11 June

1886 abduction of Ludwig II at Neuschwanstein

life imitates art?   1422n
2004.06.11 10:38

no thanks for the memories   1422n
2004.06.11 11:59

Winning or Losing?   1422n
2004.06.11 13:43

Re: Art Basel a good place for finding a gallery?   4580f
2004.06.11 15:28

Re: is this terrorism?   1422n
2004.06.11 15:58

Re: a well conserved, embalsamed, behavior...   1422n
2004.06.11 18:07

2005 abduction of laptop computer at 5233

Trumbauer architecture and LIVE 8, etc.   1662p
2005.06.11 16:05

Mary Boone's 180 hours of community service
hour:   109 110 111
2020.06.11

photography
2020.06.11


2004.06.11



2004.06.11 10:38
life imitates art?
Last night, some inversionary reenactments were unexpectedly received from a friend.
Nice double theater.
If memory itself is humanity's primal manifestation of reenactment, and ritual is humanity's second manifestation of reenactment, is theater like number three?
"So what's double theater?"
"That's mostly baroque."

2004.06.11 11:59
no thanks for the memories
"By the morning of 11 June the police watch on the castle had been dissolved and most of the servants had drifted away. To those who remained Ludwig railed bitterly against his uncle and talked repeatedly of suicide. 'Tell Hoppe,' he said, 'that if he comes tomorrow to attend to my hair he will find my head in the Pöllat gorge. I hope that God will forgive me this step.'
Mournfully Ludwig wandered through the castle, up and down the stairways and even through the unfinished parts where gaps were spanned by makeshift bridges of boards. It filled him with sadness to think that he must bid farewell to this temple which he had planned and created so lovingly.
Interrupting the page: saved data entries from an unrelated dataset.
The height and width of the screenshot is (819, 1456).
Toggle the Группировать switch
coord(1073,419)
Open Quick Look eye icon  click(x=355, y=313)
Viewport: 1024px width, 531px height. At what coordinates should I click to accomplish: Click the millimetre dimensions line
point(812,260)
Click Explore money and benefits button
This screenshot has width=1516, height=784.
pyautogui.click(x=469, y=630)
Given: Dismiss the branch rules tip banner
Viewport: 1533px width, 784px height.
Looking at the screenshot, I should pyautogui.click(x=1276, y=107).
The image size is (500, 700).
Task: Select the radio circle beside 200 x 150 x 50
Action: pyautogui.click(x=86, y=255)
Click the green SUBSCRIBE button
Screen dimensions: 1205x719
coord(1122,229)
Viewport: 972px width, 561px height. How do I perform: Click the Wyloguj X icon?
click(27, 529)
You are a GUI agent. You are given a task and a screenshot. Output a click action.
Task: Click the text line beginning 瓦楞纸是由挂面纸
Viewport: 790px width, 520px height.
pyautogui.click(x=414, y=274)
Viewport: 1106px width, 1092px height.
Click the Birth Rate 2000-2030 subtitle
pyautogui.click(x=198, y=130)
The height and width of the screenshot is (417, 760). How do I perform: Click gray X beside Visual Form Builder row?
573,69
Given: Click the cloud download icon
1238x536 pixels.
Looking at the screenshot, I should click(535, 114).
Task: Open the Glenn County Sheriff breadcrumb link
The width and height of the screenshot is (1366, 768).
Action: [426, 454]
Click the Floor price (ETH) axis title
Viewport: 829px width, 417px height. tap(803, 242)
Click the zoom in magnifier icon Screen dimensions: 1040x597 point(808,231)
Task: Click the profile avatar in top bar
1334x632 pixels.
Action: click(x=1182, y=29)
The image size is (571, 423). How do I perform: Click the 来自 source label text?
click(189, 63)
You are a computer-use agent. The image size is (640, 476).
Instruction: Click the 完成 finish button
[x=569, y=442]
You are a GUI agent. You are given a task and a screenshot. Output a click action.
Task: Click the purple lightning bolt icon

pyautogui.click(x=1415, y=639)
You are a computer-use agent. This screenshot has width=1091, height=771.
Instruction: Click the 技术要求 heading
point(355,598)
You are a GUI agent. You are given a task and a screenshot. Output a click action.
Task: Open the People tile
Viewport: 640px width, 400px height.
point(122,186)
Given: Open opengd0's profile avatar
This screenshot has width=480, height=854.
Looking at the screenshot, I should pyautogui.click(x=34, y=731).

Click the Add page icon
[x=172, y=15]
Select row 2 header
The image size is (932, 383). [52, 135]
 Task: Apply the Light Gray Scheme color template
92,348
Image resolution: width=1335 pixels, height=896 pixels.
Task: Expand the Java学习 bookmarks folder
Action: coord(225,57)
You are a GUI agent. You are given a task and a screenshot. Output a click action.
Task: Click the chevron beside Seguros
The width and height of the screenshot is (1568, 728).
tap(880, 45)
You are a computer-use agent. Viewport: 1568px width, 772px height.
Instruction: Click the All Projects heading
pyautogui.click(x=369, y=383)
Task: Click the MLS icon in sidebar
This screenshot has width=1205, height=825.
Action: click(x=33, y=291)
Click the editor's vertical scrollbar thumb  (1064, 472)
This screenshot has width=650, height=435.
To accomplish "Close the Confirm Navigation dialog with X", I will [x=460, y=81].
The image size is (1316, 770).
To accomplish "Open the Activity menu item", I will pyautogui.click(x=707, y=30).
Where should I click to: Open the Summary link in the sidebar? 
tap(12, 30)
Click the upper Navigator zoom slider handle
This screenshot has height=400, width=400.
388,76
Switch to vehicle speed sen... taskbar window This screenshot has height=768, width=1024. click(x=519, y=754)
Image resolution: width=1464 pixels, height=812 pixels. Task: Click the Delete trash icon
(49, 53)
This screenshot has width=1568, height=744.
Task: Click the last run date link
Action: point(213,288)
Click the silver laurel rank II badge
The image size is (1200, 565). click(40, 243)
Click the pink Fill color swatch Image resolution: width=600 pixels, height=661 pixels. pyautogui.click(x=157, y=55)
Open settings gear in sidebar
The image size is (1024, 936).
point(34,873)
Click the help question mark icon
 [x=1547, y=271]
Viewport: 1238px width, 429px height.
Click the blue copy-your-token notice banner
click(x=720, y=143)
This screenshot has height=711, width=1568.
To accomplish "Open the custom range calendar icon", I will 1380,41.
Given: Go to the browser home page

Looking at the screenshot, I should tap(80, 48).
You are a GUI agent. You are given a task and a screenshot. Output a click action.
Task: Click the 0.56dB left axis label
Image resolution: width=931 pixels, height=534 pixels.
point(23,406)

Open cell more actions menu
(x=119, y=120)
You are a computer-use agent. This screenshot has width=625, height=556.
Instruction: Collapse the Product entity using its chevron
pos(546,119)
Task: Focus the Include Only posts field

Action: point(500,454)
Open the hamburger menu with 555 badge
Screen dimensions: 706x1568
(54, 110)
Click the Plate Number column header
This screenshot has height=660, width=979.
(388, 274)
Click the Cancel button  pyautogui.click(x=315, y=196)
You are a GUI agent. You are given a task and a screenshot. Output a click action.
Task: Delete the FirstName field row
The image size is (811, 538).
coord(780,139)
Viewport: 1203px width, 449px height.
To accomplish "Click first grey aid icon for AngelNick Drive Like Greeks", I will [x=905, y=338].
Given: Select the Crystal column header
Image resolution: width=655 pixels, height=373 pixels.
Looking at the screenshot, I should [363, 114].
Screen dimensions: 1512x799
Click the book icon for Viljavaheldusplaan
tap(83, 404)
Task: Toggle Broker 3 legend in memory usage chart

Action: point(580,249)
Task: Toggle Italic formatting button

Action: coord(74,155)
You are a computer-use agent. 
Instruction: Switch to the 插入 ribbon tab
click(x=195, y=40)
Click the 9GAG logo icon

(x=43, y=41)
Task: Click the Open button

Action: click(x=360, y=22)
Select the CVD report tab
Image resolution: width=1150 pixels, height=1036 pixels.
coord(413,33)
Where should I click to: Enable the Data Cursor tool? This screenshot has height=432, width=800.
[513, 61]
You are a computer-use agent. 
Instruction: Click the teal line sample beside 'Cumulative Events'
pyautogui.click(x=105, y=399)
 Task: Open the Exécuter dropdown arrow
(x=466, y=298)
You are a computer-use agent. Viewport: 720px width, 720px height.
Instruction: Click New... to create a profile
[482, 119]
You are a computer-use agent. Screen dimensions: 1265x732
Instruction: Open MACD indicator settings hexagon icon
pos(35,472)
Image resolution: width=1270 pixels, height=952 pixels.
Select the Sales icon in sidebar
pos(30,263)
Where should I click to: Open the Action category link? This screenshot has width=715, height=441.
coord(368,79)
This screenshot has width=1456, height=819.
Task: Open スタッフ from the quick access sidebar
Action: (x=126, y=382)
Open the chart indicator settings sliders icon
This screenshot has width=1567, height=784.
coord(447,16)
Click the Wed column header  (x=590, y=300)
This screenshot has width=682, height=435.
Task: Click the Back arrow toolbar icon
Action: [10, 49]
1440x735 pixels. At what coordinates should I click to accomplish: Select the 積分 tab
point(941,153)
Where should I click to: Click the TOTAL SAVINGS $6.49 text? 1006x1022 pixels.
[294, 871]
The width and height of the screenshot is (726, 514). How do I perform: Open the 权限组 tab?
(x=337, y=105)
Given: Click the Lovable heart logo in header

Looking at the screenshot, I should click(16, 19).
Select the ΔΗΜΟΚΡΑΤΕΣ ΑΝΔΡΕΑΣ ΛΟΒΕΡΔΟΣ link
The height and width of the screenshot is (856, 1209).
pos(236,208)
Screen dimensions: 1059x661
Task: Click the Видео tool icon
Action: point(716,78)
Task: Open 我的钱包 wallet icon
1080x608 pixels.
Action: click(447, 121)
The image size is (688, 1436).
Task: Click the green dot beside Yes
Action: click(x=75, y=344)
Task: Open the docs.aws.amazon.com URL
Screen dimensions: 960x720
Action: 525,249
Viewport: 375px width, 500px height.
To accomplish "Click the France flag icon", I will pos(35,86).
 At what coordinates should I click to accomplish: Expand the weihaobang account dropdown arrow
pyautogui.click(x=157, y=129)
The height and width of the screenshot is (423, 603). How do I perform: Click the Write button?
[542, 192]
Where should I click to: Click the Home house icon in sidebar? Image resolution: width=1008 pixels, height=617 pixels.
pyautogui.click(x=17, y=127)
He lingered in the great Singer's Hall with it's murals from Parzival, and took his leave of the six Holy Kings in the empty alcove of the Throne Room. He stood in the colonnade and looked for the last time at the magnificent sweeping view over the plain of the river Lech. Occasionally he took up a book to read, then put it down again. Towards the end of the day he drank a great deal."
Christopher McIntosh, The Swan King: Ludwig II of Bavaria, p. 191.
So, did Ludwig commit murder and then suicide two days later?
"The old man [King Ludwig I of Bavaria, and an accomplished practitioner of reenactionary architecturism himself], in his turn, felt a bond with his grandson, reinforced by the fact that the boy's birth, at Nymphenburg on 25 August 1845, coincided with the exact date and hour of his own. It was this remarkable coincidence which had prompted him to request that the name Ludwig be added to those the child had already been given: Otto Friedrich Wilhelm. The date was in addition the day of St. Louis. So the boy became Ludwig."
-ibid., p. 9.
Ludwig is presently in the midst of making plans to visit St. Louis, Missouri 25 August 2004. He's all excited because Hannibal and Twain are going with him.
Ludwig II's godfather is Ludwig I, and Ludwig II's godfather's godfather is Louis XVI.
One of Otto's fondest 4th of July memories is seeing fireworks over the Mississippi River at Hannibal, Missouri in 1978.
"In 1239 Baldwin II, the Latin emperor at Constantinople, made St. Louis (in gratitude for his [Crusading] largesse to the Christians in Palestine and other parts of the East) a present of the Crown of Thorns, which was then in the hands of the Venetians as a pledge for a loan of money to Baldwin, which Louis had to discharge. He sent two Dominican friars to bring this treasure to France, and met it himself beyond Sens, attended by his whole court. To house it he pulled down his chapel of St. Nicholas and built the Sainte Chapelle, which is now empty of its relic."
--from 25 August in Butler's Lives of the Saints.

2004.06.11 13:43
Winning or Losing?
I'm presently preparing a course on 'the history of terrorism in film'.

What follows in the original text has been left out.